== Entries supplied

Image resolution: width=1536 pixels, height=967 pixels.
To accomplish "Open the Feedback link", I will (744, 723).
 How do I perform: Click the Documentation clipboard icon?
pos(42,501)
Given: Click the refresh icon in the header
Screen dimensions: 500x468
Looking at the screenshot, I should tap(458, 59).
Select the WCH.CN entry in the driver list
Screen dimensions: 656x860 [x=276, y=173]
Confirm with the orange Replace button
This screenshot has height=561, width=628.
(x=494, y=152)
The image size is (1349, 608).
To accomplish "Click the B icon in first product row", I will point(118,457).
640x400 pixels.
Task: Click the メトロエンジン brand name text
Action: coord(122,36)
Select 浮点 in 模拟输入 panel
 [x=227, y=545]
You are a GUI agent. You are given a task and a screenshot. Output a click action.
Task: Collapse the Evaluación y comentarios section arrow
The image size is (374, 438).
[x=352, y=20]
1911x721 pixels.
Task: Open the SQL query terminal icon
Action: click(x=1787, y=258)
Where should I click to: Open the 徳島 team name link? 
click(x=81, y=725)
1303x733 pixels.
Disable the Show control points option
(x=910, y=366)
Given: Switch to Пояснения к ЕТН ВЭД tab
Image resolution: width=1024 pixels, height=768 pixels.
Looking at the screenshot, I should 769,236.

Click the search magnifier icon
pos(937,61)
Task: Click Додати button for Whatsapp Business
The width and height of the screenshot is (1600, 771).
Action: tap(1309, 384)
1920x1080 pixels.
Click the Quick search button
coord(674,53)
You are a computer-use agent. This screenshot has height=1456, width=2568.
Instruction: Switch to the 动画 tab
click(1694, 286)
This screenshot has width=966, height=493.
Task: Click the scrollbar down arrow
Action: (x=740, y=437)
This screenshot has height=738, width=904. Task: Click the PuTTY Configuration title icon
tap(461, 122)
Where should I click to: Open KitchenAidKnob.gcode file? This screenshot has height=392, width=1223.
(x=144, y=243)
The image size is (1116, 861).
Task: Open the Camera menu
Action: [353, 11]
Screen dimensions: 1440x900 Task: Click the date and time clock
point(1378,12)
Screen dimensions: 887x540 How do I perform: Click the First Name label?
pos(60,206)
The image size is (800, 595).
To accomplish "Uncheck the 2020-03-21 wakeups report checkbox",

====

* _What you will do_:
Produce the whole listing once more, exactly.

* _Reply to the exercise_:
Image resolution: width=1536 pixels, height=967 pixels.
To accomplish "Open the Feedback link", I will (744, 723).
 How do I perform: Click the Documentation clipboard icon?
pos(42,501)
Given: Click the refresh icon in the header
Screen dimensions: 500x468
Looking at the screenshot, I should tap(458, 59).
Select the WCH.CN entry in the driver list
Screen dimensions: 656x860 [x=276, y=173]
Confirm with the orange Replace button
This screenshot has height=561, width=628.
(x=494, y=152)
The image size is (1349, 608).
To accomplish "Click the B icon in first product row", I will point(118,457).
640x400 pixels.
Task: Click the メトロエンジン brand name text
Action: coord(122,36)
Select 浮点 in 模拟输入 panel
 [x=227, y=545]
You are a GUI agent. You are given a task and a screenshot. Output a click action.
Task: Collapse the Evaluación y comentarios section arrow
The image size is (374, 438).
[x=352, y=20]
1911x721 pixels.
Task: Open the SQL query terminal icon
Action: click(x=1787, y=258)
Where should I click to: Open the 徳島 team name link? 
click(x=81, y=725)
1303x733 pixels.
Disable the Show control points option
(x=910, y=366)
Given: Switch to Пояснения к ЕТН ВЭД tab
Image resolution: width=1024 pixels, height=768 pixels.
Looking at the screenshot, I should 769,236.

Click the search magnifier icon
pos(937,61)
Task: Click Додати button for Whatsapp Business
The width and height of the screenshot is (1600, 771).
Action: tap(1309, 384)
1920x1080 pixels.
Click the Quick search button
coord(674,53)
You are a computer-use agent. This screenshot has height=1456, width=2568.
Instruction: Switch to the 动画 tab
click(1694, 286)
This screenshot has width=966, height=493.
Task: Click the scrollbar down arrow
Action: (x=740, y=437)
This screenshot has height=738, width=904. Task: Click the PuTTY Configuration title icon
tap(461, 122)
Where should I click to: Open KitchenAidKnob.gcode file? This screenshot has height=392, width=1223.
(x=144, y=243)
The image size is (1116, 861).
Task: Open the Camera menu
Action: [353, 11]
Screen dimensions: 1440x900 Task: Click the date and time clock
point(1378,12)
Screen dimensions: 887x540 How do I perform: Click the First Name label?
pos(60,206)
The image size is (800, 595).
To accomplish "Uncheck the 2020-03-21 wakeups report checkbox",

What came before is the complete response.